Universitas Airlangga Official Website

HRLS UNAIR Buka Diskusi Publik, Bedah Putusan Sidang Kasus Korupsi Izin Ekspor CPO

HRLS UNAIR Gelar Diskusi Publik, Bedah Putusan Sidang Kasus Korupsi Izin Ekspor CPO - 2
HRLS UNAIR Gelar Diskusi Publik, Bedah Putusan Sidang Kasus Korupsi Izin Ekspor CPO - 2

UNAIR NEWS – Human Right Law Studies (HRLS) Fakultas Hukum Universitas Airlangga mengadakan diskusi publik membahas putusan sidang kasus korupsi izin ekspor yang ramai menjadi perbincangan masyarakat di akhir tahun 2023 silam. Kasus tersebut diketahui menjadi penyebab dari langka dan mahalnya harga minyak goreng yang dijual di dalam negeri. Hal tersebut yang menjadi pemantik HRLS untuk membahas kembali putusan sidang kasus korupsi izin ekspor CPO pada Jumat (01/03/2024). Diskusi publik itu dilaksanakan di Ruang Pancasila Fakultas Hukum Kampus B Universitas Airlangga. 

Franky Butar Butar S H M Dev Prac LL M, selaku direktur HRLS FH UNAIR berharap, dengan diadakannya kegiatan tersebut dapat memberikan pengetahuan dalam mengantisipasi kasus-kasus serupa dalam sudut pandang hukum. “Semoga bisa menjadi bahan diskusi kita semua” ungkap Franky dalam sambutan pembuka acara. 

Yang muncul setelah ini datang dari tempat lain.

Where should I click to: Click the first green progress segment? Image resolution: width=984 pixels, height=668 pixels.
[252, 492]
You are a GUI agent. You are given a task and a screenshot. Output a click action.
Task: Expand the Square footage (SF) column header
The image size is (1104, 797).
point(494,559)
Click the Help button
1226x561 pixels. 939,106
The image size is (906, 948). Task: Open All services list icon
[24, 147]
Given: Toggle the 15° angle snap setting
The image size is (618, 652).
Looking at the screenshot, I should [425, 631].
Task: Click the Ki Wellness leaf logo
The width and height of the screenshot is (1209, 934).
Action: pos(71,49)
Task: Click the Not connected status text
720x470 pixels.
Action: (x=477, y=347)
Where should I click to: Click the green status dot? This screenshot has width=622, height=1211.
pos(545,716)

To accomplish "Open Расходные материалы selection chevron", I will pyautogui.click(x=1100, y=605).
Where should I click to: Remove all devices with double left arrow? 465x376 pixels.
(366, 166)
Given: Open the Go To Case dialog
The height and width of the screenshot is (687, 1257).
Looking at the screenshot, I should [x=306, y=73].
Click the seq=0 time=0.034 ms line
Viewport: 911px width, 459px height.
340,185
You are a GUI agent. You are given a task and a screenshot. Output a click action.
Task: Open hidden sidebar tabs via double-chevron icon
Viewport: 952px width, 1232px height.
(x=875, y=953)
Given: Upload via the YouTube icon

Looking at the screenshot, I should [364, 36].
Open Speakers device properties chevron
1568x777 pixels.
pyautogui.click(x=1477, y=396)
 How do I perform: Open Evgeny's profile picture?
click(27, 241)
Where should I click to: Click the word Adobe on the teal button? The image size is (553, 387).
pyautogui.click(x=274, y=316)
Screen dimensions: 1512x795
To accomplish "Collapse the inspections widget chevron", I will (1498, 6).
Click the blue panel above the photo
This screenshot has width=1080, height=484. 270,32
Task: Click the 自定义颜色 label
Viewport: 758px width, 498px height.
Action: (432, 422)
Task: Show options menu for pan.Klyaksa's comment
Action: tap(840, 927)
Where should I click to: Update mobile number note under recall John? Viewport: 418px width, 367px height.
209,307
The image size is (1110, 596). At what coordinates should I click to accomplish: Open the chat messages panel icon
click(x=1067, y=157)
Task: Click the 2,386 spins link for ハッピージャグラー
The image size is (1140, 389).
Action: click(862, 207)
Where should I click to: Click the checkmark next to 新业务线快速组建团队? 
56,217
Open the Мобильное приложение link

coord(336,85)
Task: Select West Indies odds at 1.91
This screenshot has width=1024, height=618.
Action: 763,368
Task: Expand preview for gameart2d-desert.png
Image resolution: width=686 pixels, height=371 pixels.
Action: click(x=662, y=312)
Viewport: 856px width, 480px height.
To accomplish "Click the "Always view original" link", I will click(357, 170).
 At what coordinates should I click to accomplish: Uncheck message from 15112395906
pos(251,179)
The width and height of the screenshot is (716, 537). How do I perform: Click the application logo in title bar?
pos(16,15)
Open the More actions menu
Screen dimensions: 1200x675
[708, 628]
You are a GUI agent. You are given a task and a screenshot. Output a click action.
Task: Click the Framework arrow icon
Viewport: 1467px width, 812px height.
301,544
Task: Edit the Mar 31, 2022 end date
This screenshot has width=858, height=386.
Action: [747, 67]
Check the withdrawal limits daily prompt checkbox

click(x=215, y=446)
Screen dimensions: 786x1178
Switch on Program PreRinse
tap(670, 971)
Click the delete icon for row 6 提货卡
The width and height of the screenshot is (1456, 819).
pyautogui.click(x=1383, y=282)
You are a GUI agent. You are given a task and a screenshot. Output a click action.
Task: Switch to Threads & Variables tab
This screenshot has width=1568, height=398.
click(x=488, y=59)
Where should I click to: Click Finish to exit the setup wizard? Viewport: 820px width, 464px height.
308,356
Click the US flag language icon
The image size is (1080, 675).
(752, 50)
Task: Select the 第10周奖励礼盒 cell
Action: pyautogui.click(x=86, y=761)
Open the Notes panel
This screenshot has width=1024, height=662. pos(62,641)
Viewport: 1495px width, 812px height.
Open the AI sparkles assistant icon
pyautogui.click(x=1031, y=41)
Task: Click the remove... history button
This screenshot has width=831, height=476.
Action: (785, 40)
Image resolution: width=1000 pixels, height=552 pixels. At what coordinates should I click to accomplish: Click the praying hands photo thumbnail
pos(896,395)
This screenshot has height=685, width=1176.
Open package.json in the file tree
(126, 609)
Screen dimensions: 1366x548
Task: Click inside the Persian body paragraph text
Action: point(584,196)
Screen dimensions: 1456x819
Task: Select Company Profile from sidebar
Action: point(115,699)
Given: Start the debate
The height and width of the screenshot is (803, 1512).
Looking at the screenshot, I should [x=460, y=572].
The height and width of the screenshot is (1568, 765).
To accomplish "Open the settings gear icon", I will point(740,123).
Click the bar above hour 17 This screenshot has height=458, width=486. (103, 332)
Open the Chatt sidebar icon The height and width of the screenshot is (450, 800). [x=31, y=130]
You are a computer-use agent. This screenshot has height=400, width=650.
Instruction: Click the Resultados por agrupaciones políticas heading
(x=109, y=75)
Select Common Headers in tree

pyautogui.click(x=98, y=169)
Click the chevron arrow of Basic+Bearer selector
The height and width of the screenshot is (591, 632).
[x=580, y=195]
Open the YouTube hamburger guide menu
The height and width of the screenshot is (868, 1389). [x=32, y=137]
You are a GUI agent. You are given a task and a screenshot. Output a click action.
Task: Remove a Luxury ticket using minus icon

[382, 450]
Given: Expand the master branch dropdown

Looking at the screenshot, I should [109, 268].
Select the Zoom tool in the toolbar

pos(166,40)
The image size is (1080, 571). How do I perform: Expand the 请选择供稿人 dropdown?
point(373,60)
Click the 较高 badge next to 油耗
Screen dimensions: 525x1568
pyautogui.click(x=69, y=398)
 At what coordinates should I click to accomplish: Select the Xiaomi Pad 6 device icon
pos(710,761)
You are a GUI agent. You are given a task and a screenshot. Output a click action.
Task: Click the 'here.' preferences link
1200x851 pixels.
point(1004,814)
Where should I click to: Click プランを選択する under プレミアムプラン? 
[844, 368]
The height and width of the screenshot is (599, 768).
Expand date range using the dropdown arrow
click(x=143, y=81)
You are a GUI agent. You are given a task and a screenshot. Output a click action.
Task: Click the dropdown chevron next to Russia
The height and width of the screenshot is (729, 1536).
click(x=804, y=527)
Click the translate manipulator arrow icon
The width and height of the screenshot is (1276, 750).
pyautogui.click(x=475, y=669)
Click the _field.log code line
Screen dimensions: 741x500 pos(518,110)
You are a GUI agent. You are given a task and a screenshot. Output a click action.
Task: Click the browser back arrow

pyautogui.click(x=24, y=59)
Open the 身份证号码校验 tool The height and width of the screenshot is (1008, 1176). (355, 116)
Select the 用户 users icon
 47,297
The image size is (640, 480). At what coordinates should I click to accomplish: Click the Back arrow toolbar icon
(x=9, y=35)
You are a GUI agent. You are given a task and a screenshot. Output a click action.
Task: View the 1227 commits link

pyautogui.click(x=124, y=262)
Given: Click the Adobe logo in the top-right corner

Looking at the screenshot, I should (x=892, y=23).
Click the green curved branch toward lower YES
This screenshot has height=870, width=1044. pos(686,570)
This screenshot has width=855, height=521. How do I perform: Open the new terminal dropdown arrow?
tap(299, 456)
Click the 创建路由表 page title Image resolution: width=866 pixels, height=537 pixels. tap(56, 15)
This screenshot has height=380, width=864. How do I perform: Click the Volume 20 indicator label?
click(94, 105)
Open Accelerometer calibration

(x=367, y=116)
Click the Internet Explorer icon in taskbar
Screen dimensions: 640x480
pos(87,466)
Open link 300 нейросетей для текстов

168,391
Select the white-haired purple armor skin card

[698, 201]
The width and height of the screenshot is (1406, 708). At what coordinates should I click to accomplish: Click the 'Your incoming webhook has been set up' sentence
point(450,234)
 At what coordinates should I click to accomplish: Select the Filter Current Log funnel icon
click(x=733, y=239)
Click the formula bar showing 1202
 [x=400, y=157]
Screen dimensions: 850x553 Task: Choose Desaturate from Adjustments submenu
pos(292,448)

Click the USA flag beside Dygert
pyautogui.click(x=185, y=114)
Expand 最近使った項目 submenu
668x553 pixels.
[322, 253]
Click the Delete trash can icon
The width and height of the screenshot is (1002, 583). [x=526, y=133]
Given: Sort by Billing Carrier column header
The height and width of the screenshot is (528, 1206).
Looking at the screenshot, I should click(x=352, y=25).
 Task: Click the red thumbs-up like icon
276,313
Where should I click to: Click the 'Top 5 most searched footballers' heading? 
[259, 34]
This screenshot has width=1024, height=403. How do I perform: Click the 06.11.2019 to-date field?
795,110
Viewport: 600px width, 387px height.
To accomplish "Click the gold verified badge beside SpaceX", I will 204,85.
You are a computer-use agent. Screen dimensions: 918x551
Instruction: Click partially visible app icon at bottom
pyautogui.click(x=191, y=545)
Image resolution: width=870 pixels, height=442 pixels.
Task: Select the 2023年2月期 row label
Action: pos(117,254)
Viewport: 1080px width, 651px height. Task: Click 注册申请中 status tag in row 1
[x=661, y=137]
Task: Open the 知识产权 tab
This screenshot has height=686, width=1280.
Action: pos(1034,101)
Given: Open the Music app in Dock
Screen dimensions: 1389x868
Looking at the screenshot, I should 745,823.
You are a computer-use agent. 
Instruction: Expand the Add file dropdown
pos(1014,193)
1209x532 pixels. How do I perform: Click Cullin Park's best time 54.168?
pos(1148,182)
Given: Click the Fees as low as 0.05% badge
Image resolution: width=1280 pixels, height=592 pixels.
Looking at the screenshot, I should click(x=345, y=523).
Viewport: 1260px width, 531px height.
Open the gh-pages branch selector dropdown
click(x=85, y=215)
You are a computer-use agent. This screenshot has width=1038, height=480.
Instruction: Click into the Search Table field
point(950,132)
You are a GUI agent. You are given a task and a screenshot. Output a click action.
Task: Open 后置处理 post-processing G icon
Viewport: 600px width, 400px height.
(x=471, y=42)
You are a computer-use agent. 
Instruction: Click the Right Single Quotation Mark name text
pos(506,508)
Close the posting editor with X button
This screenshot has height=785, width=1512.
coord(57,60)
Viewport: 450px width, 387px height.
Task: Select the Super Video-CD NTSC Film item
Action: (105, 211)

Dalam diskusi ini, HRLS turut mengundang Andi Muttaqien selaku Direktur Eksekutif Satya Bumi dan Sekar Banjaran Aji Selaku pengkampanye Hutan Greenpeace Indonesia. Fenomena langka dan mahalnya minyak goreng, tidak hanya menimbulkan kerugian negara dan kerugian perekonomian negara, namun juga menimbulkan hutan di beberapa wilayah Indonesia hilang serta merusak ekosistem yang ada. Andi mengungkapkan bahwa Satya Bumi melakukan eksaminasi terhadap hasil keputusan sidang. Setidaknya terdapat ada lima tujuan besar yang ingin dicapai, yaitu; menganalisa hasil keputusan sidang kasus korupsi, melihat dan mempelajari konstruksi kasus, melihat potensi kelemahan, dan mendedikasi pelajaran yang dapat diambil dari perkara yang ditangani oleh kejaksaan agung. 

Berbeda dengan beras yang dikelola oleh Bulog yang merupakan perusahaan umum milik negara, minyak goreng murni dikelola oleh beberapa korporasi besar di Indonesia. Ini yang menurut pihaknya, minyak goreng tidak dapat diintervensi oleh pemerintah. “Kuasa pemerintah terhadap intervensi minyak goreng tidak begitu berpengaruh”. Menurut Kejaksaan Agung, ekspor CPO lah yang menjadi salah satu penyebab harga minyak goreng menjadi tinggi di dalam negeri. 

Greenpeace sebagai organisasi kampanye independen yang menggunakan aksi konfrontasi, kreatif, dan tanpa kekerasan dalam menyuarakan permasalah-permasalahan lingkungan, memberikan pandangannya terhadap ekspor CPO. Hal ini lantaran ekspor CPO berkaitan erat dengan hilangnya hutan-hutan di wilayah Indonesia. 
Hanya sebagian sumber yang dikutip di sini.